**TEXTO PROPORCIONADO**
━━━

Jorge G. Castañeda
Hace unos 25 años viaje en compañía de Adolfo Aguilar Zínser y Porfirio Muñoz Ledo a Tijuana para presentar un libro colectivo. Al llegar al aeropuerto de la ciudad fronteriza, como siempre apareció un filtro del Instituto Nacional de Migración entre la sala de llegada y la salida a la zona de maletas. A la gran mayoría de los pasajeros, incluyendo a Adolfo y a Porfirio, los agentes del INAMI les permitieron el paso sin pedir documentos. A mí no.
Por una razón sencilla y bastante obvia: mi apariencia física sugería que podría yo ser extranjero y por lo tanto debía identificarme. El agente, amablemente, me pidió una identificación y yo con la misma amabilidad me negué a dársela. Me preguntó por qué y le expliqué: yo soy mexicano, estoy en territorio mexicano, no estoy en tránsito hacia otro país ya que el aeropuerto de Tijuana es un aeropuerto nacional.
Por lo tanto, el agente del INAMI –o cualquier otra autoridad– no tiene derecho a solicitarme la presentación de alguna identificación. En México no tenemos ningún documento de portación obligatoria que nos identifique como mexicanos. Algunos lectores recordarán que desde principios de los años 80 se ha discutido el tema de crear una cédula nacional de identidad. Esa sí sería de portación obligatoria, pero ha sido imposible, por buenas y malas razones, poner en práctica esta propuesta.

━━━

**DATOS ALMACENADOS**
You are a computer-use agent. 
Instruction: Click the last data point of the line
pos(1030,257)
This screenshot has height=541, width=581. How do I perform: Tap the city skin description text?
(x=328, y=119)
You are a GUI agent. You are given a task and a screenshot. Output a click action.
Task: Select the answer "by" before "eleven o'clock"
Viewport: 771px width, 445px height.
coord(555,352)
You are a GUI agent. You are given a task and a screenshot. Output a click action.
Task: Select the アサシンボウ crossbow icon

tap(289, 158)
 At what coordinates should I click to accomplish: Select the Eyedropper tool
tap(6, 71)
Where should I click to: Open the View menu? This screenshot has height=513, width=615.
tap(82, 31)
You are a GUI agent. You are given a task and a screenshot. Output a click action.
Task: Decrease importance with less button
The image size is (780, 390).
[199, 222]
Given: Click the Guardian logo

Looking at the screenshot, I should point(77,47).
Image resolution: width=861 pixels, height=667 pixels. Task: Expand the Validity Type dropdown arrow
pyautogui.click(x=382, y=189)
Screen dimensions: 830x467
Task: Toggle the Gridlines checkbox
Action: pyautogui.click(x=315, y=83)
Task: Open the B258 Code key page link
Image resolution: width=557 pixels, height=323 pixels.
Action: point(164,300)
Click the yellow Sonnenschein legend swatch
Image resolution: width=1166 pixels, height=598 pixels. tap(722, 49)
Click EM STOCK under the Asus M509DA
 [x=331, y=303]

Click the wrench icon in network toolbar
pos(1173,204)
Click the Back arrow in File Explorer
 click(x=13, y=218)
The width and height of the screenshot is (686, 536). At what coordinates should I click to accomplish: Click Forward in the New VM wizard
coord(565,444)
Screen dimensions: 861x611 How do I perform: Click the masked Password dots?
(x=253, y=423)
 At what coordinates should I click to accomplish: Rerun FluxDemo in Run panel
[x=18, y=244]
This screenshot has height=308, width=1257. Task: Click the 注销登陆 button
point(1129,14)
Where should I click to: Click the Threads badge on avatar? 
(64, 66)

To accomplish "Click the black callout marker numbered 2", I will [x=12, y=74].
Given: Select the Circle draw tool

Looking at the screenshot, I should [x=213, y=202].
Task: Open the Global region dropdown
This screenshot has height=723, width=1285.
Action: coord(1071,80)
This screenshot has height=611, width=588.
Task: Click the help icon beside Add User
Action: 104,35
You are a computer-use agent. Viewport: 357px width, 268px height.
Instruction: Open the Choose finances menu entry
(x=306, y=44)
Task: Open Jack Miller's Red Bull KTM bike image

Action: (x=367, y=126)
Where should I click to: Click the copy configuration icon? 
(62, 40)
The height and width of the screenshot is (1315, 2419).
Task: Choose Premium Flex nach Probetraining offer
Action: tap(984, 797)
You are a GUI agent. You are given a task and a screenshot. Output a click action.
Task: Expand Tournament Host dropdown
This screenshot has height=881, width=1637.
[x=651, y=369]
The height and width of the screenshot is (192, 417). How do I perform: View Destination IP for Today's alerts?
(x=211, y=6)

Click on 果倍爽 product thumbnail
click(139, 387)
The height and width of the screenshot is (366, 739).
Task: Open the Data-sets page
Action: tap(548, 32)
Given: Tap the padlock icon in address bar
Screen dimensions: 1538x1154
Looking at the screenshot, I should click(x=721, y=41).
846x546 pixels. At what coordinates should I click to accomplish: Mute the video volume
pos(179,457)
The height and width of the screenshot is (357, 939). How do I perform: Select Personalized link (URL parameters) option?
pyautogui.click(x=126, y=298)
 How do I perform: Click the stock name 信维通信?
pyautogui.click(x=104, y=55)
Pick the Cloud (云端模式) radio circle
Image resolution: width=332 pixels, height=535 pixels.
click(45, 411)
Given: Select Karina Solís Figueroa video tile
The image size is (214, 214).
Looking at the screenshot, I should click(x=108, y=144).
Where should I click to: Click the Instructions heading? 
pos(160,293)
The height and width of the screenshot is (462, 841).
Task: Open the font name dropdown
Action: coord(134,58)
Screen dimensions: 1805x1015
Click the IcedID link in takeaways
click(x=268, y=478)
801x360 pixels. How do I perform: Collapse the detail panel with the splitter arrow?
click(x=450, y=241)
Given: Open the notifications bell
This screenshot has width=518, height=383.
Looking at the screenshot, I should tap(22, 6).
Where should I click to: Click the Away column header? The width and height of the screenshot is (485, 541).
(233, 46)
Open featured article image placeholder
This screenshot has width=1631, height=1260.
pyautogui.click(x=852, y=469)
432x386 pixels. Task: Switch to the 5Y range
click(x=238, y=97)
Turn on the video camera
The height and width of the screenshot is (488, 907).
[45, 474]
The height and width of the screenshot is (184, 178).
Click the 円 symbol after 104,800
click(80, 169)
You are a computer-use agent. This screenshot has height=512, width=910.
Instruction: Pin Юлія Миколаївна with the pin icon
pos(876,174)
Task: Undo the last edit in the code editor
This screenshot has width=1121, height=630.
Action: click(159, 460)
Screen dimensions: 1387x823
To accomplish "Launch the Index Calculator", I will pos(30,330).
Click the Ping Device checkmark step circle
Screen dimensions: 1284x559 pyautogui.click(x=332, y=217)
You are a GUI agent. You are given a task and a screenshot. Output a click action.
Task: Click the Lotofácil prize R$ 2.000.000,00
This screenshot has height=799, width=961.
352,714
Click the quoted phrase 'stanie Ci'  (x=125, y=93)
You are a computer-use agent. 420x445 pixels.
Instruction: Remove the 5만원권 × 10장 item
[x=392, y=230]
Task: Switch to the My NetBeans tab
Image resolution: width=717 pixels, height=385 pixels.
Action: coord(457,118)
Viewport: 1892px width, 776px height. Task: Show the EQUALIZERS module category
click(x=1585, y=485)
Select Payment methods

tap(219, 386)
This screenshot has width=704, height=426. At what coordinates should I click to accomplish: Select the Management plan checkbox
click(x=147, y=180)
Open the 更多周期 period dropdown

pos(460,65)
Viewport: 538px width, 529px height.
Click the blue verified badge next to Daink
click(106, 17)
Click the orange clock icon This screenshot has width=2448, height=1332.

━━━

Copia sin ningún cambio el fragmento del texto sobre el control migratorio en el aeropuerto de Tijuana que empieza con las palabras que contienen "Jorge G. Castañeda" y termina con "documentos. A mí no.".

**RESPUESTA COMPLETA**
Jorge G. Castañeda
Hace unos 25 años viaje en compañía de Adolfo Aguilar Zínser y Porfirio Muñoz Ledo a Tijuana para presentar un libro colectivo. Al llegar al aeropuerto de la ciudad fronteriza, como siempre apareció un filtro del Instituto Nacional de Migración entre la sala de llegada y la salida a la zona de maletas. A la gran mayoría de los pasajeros, incluyendo a Adolfo y a Porfirio, los agentes del INAMI les permitieron el paso sin pedir documentos. A mí no.